### Tekstfragment
5.2. Voor de standpunten van partijen en de gronden waarop zij de standpunten doen steunen verwijst het Hof naar de gedingstukken.

Beoordeling van het hoger beroep

6.1. De omtrent de dienstverlening door belanghebbende jegens de prostituees voorhanden zijnde gegevens, daarbij uitgaande van de niet afdoende weersproken stelling van belanghebbende dat aanvullende werkzaamheden niet door haar maar door een beheerder worden uitgevoerd, laten naar 's Hofs oordeel redelijkerwijs geen andere conclusie toe, vanuit de optiek van de omzetbelasting, dan dat de prestaties van belanghebbende alleen bestaan in de terbeschikkingstelling van werkkamers/vitrines en dat die terbeschikkingstelling naar haar aard is te kwalificeren als de verhuur van een onroerende zaak. De omstandigheid dat belanghebbende, gelet op haar hoedanigheid van exploitant van een seksinrichting, met de terbeschikkingstelling bij uitsluiting de bedoeling heeft de prostituees in staat te stellen hun prostitutiediensten te verlenen en de kamers/vitrines ook alleen voor dat doel zijn ingericht, ontneemt aan de prestaties, anders dan de Inspecteur meent, niet het karakter van verhuur van een onroerende zaak. Ook overigens is niet van een feit of omstandigheid gebleken op grond waarvan de prestaties anders moeten worden geduid.

### Wat je doet
A - Noem alle personen en instanties die in de uitspraak over omzetbelasting voorkomen.
B - Vul de uitspraak over omzetbelasting aan met een vervolg dat aansluit op de laatste zin.
Het materiaal dat nu volgt staat los van de uitspraak over omzetbelasting.

### Aangeleverd materiaal
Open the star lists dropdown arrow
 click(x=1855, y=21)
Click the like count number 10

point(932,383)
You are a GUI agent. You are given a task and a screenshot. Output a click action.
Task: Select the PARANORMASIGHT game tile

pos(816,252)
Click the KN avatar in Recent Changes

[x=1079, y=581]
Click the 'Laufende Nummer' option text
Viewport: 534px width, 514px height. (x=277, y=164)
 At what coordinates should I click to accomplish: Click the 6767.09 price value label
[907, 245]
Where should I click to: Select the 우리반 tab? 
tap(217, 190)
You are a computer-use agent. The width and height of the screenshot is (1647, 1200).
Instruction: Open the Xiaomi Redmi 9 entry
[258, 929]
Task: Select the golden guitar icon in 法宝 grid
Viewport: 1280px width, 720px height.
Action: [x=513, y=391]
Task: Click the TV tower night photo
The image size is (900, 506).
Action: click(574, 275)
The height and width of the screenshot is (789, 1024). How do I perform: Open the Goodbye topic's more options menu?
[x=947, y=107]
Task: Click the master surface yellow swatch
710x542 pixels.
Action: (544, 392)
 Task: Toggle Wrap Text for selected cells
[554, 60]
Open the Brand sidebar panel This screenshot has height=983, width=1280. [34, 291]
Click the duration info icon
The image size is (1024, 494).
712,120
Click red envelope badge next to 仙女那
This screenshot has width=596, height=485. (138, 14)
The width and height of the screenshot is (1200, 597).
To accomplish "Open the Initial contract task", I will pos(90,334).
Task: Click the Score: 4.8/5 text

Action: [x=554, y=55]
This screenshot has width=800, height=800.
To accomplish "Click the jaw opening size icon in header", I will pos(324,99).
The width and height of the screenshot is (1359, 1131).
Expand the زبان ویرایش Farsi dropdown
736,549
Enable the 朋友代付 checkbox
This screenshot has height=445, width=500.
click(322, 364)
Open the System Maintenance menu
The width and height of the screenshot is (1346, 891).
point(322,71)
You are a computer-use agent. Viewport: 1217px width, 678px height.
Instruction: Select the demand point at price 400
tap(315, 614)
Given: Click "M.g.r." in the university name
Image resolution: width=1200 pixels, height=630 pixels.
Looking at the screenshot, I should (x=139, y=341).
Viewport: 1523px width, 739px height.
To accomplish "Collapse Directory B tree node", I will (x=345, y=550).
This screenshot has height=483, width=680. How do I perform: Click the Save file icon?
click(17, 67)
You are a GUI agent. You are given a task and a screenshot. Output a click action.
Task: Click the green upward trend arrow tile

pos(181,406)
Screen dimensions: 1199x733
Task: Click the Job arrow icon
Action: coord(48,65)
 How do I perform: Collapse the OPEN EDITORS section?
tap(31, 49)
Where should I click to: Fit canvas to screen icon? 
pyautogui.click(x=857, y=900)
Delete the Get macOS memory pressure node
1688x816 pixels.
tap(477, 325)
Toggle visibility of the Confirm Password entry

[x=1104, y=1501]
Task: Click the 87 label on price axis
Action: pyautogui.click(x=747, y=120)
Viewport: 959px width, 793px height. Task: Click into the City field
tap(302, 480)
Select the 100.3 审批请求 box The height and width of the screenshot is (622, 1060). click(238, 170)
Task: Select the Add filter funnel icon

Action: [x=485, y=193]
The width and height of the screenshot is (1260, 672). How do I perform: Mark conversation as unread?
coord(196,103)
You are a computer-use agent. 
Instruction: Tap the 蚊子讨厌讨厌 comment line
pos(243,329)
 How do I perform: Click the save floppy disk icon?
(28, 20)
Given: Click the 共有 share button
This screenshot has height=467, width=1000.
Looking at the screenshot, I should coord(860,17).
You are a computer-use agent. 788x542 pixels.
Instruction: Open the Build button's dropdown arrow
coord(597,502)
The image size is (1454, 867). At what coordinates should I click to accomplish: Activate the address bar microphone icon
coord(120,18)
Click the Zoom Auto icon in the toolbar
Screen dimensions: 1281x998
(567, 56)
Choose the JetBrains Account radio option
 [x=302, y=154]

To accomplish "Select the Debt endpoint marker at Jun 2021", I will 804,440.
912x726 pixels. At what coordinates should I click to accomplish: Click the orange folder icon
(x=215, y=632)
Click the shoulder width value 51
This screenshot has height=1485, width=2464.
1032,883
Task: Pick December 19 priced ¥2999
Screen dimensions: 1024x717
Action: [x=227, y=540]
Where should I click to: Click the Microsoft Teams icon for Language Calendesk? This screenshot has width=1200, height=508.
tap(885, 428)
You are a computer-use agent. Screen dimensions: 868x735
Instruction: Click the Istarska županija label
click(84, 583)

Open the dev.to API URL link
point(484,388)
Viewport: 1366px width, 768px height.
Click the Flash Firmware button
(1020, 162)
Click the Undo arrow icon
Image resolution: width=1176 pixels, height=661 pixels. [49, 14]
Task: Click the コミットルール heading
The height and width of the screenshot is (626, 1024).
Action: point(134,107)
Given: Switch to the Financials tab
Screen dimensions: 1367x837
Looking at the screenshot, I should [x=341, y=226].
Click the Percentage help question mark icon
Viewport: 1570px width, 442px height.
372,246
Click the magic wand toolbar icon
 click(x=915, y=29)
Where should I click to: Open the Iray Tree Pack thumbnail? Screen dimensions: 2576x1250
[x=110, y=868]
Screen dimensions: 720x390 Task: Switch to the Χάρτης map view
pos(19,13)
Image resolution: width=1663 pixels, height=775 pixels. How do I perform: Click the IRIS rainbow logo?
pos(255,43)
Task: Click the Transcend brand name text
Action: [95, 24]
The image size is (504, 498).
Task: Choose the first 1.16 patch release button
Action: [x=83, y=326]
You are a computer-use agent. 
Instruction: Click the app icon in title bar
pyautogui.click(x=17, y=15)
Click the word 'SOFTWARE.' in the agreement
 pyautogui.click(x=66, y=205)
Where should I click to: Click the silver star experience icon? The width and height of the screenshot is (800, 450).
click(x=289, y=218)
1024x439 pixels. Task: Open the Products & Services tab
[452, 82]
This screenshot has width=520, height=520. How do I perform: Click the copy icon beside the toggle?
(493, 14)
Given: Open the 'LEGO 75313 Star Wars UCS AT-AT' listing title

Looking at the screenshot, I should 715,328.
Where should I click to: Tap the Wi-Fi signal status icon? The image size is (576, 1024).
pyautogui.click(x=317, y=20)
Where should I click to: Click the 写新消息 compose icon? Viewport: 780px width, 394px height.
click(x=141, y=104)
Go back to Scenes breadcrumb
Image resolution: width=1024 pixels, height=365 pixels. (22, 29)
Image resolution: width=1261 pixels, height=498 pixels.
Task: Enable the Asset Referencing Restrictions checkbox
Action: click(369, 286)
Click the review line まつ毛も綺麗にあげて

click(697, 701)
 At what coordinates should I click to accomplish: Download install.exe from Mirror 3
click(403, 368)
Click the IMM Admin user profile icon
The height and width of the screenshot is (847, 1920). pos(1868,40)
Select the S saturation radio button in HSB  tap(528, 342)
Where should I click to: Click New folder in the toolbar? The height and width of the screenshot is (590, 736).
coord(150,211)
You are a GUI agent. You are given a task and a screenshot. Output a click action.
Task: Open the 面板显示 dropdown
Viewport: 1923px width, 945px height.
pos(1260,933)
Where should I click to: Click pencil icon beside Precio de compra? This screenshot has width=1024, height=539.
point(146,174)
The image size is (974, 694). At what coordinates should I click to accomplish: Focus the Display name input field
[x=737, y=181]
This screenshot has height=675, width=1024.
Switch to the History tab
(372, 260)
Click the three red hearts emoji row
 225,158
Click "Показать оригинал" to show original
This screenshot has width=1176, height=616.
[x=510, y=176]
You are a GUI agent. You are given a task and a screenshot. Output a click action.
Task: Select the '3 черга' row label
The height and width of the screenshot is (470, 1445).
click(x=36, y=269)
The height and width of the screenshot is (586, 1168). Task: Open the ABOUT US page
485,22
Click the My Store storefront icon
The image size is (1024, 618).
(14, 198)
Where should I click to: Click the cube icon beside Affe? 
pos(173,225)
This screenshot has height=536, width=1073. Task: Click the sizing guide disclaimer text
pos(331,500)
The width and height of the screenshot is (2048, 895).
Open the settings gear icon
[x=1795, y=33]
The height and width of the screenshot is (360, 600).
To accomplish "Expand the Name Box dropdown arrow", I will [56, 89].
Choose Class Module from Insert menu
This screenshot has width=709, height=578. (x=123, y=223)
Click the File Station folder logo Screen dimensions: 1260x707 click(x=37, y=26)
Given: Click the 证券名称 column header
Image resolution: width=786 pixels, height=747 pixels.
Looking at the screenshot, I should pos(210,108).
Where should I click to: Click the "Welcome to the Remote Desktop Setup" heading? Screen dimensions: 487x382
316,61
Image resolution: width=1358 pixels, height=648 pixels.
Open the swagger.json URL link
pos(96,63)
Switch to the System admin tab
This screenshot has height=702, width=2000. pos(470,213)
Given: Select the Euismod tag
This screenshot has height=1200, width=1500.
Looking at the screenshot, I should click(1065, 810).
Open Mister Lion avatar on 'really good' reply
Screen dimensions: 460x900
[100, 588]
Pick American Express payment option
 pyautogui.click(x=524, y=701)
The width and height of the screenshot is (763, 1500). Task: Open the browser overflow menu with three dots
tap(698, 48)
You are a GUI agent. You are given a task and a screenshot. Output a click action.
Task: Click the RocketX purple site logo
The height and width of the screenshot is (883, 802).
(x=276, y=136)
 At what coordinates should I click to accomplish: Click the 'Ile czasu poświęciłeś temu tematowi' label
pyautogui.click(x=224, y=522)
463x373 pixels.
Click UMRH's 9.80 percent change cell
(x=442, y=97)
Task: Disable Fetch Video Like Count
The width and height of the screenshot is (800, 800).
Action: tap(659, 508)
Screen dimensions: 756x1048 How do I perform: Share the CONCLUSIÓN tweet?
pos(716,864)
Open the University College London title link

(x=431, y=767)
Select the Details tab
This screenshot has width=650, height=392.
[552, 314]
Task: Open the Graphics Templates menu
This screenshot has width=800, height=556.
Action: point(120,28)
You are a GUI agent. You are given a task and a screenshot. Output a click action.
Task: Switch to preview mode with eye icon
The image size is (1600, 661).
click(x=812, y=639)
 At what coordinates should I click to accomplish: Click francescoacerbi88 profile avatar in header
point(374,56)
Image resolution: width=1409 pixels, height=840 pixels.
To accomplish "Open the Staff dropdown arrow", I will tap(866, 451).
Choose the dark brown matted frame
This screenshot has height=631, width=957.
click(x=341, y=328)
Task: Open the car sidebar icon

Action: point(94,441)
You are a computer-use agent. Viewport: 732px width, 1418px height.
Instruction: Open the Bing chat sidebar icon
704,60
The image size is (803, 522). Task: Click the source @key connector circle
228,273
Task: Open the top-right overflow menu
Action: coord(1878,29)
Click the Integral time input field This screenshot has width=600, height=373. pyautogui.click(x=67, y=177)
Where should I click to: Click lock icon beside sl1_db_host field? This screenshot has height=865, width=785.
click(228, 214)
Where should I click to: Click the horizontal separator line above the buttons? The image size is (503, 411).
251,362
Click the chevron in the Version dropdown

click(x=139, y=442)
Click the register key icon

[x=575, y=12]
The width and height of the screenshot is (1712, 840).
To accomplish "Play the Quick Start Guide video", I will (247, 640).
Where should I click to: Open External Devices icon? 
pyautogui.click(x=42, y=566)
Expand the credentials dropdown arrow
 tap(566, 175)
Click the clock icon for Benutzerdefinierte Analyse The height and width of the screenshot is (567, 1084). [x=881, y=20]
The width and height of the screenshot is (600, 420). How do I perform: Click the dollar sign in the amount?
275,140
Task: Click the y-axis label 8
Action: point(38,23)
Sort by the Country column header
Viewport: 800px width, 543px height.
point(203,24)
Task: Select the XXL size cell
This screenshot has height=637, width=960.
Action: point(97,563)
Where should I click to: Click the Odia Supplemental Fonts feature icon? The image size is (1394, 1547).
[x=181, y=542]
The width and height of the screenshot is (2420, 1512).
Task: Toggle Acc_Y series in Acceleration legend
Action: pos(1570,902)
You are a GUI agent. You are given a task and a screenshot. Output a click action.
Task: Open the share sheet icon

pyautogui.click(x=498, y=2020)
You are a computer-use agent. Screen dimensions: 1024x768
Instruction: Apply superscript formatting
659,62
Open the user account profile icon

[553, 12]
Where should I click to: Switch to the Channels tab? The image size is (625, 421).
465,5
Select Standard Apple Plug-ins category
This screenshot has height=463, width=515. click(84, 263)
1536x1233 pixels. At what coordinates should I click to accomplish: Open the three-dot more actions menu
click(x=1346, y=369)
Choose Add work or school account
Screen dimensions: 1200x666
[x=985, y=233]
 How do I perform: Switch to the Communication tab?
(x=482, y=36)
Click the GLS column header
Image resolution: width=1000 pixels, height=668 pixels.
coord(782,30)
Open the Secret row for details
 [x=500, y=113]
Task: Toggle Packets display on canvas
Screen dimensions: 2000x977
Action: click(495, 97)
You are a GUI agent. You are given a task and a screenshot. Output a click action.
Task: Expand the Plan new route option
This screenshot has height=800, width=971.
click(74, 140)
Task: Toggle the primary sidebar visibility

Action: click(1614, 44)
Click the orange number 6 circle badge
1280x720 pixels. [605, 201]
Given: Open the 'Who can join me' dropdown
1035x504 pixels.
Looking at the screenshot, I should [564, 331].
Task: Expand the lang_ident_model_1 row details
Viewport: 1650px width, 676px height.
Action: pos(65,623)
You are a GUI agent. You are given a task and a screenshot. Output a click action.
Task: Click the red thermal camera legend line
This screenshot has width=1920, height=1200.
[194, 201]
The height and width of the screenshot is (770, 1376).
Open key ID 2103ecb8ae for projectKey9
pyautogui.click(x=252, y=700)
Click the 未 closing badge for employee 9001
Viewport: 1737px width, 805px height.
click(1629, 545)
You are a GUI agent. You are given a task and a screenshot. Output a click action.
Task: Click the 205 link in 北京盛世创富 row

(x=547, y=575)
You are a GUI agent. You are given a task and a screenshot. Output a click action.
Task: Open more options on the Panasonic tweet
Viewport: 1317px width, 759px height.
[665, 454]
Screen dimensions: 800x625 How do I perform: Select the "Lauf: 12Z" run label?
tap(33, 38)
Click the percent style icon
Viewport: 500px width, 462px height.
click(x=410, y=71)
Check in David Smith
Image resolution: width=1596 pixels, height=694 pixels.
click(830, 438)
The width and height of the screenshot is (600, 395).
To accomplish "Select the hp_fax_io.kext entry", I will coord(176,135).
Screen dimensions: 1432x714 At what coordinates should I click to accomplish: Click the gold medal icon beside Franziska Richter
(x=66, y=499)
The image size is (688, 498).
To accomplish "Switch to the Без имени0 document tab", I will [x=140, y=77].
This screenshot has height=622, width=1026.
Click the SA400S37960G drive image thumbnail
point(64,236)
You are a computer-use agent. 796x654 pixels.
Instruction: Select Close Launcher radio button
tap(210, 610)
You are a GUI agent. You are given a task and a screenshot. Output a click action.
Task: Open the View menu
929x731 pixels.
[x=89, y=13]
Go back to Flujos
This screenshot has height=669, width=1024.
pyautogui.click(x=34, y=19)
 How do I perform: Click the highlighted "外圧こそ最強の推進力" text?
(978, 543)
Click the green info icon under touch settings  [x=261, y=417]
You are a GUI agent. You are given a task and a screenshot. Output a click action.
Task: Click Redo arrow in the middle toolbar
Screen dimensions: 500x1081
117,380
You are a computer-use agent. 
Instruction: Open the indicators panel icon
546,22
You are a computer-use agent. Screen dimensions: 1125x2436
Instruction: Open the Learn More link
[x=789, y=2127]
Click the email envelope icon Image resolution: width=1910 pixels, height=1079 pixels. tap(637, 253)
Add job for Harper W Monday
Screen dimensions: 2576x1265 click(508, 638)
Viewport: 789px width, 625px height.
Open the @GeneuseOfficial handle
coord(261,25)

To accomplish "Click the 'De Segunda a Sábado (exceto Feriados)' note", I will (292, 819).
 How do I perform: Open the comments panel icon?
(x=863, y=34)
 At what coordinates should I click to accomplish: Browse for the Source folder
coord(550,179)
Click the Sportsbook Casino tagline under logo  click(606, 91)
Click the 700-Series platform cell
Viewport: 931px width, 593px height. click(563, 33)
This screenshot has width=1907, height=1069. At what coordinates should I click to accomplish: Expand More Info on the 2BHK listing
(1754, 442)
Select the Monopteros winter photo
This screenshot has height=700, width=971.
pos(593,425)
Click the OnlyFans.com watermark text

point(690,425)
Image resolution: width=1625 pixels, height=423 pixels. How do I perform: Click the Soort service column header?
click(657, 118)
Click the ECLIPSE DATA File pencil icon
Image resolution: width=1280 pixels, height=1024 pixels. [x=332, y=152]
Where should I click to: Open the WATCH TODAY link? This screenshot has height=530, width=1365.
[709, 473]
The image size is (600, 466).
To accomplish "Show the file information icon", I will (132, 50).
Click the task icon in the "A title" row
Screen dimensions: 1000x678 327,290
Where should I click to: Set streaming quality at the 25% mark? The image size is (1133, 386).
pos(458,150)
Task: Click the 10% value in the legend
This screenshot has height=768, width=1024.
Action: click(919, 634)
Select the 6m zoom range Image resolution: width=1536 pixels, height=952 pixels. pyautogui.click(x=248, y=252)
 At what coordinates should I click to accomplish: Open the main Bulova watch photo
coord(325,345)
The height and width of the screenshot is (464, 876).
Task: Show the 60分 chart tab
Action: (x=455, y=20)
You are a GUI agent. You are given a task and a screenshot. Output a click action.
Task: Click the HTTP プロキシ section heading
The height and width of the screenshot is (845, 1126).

### Verwachte uitkomsten
A -
- het Hof
- belanghebbende
- de prostituees
- een beheerder
- de Inspecteur

B -
6.2. Het gelijk is aan de zijde van belanghebbende. Voor dat geval staat tussen partijen vast dat aan belanghebbende teruggaaf moet worden verleend van in totaal € 71.868 (€ 5.154, € 6.887, € 9.244, € 8.049, € 7.133, € 9.207, € 8.472, € 8.760 en € 8.962). De overige stellingen van belanghebbende behoeven geen behandeling.

6.3. Het vorenoverwogene voert het Hof tot de slotsom dat het hoger beroep gegrond is. Bijgevolg moet worden beslist als hierna is vermeld.

Proceskosten en griffierechten

7.1. In de omstandigheid dat het gelijk aan de zijde van belanghebbende is, ziet het Hof reden de Inspecteur te veroordelen in de kosten die belanghebbende in verband met de behandeling van het beroep en het hoger beroep redelijkerwijs heeft moeten maken. De kosten stelt het Hof op de voet van artikel 8:75 van de Algemene wet bestuursrecht in verbinding met het Besluit proceskosten bestuursrecht en de daarbij behorende bijlage vast op € 2.622 wegens beroepsmatig verleende rechtsbijstand voor de rechtbank en voor het Hof: 4 punten à € 437 x 1,5 (gewicht van de zaak). Voor een hogere vergoeding acht het Hof geen termen aanwezig. Belanghebbende komt niet in aanmerking voor een vergoeding van in verband met de behandeling van de bezwaren gemaakte kosten, nu uit de stukken noch anderszins blijkt dat in de bezwaarfase een verzoek daartoe is gedaan.

7.2. Gelet op het bepaalde in artikel 8:74 van de Algemene wet bestuursrecht dient aan belanghebbende het voor de behandeling van de beroepen gestorte griffierecht van € 41 alsook het voor de behandeling van het hoger beroep gestorte griffierecht van € 227 te worden vergoed, in totaal € 268.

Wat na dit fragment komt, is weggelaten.